# What you should do
Report the count of lines in the entries below that contain "beside", and leave out everything else.

# Records provided
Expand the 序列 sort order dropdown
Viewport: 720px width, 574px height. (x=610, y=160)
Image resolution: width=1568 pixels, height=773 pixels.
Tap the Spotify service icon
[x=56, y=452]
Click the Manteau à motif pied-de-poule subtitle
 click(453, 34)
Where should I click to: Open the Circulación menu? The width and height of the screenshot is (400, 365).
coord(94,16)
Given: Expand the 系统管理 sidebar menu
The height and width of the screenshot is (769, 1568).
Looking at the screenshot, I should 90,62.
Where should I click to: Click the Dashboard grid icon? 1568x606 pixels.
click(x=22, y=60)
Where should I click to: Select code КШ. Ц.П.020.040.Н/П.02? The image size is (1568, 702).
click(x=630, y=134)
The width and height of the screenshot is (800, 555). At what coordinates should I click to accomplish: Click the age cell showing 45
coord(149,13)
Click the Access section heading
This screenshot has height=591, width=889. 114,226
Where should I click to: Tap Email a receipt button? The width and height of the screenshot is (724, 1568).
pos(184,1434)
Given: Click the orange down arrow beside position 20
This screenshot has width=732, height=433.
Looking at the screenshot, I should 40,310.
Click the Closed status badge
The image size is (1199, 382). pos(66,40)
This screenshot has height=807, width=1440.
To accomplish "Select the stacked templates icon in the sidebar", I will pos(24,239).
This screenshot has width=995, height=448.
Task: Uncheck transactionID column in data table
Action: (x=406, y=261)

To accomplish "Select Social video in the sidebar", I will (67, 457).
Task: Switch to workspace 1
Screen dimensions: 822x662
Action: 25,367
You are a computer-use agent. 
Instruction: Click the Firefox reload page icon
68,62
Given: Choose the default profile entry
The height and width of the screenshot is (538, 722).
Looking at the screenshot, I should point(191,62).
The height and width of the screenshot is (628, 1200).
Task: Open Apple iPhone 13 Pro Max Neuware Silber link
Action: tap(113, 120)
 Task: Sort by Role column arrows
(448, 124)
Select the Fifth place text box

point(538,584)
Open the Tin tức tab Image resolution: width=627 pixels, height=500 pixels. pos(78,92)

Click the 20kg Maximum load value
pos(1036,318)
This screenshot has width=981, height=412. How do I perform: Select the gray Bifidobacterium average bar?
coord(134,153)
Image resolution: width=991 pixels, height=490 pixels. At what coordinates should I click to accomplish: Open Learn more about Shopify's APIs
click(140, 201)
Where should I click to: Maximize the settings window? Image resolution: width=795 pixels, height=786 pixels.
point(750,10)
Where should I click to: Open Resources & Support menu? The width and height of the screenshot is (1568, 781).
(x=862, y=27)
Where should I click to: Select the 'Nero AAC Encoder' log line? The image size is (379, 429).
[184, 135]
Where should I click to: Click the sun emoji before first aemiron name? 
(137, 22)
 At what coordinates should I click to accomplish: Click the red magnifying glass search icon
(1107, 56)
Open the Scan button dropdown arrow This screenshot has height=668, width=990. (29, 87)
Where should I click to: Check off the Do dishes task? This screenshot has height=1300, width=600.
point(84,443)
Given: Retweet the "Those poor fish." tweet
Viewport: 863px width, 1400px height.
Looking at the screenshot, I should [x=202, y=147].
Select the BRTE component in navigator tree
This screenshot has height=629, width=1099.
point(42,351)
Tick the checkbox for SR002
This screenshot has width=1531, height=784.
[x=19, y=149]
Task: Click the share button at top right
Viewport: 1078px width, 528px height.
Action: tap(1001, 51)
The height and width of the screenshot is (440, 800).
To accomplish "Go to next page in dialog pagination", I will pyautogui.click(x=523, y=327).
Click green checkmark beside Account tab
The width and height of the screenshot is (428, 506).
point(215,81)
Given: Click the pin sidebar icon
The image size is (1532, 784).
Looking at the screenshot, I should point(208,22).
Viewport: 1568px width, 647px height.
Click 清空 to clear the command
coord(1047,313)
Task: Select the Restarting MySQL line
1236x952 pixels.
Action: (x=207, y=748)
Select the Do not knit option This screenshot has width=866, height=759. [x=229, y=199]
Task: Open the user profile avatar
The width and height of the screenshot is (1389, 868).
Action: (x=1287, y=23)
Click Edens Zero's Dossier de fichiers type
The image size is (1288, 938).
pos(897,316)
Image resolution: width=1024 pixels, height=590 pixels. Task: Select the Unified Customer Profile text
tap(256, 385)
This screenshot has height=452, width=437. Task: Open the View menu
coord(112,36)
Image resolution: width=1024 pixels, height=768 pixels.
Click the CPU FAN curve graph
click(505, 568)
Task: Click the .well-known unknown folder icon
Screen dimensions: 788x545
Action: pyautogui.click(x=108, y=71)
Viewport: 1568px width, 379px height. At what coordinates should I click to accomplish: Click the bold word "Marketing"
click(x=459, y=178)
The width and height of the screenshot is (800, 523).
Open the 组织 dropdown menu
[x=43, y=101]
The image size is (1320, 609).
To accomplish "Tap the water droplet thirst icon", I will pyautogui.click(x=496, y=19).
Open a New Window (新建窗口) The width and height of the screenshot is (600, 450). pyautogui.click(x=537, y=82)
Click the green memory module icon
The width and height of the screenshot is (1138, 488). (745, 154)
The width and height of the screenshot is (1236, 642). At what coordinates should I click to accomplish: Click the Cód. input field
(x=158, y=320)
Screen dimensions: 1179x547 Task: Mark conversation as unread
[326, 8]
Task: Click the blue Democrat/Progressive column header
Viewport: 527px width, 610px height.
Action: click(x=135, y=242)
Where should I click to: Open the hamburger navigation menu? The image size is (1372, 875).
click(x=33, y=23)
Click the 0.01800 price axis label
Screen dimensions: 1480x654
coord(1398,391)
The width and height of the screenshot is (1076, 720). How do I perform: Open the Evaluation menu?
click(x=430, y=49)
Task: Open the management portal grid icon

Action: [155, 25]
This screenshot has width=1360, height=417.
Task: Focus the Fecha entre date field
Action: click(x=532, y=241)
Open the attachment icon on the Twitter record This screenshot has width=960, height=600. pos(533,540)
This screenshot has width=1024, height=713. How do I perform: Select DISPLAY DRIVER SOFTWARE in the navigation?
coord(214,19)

# Your solution
2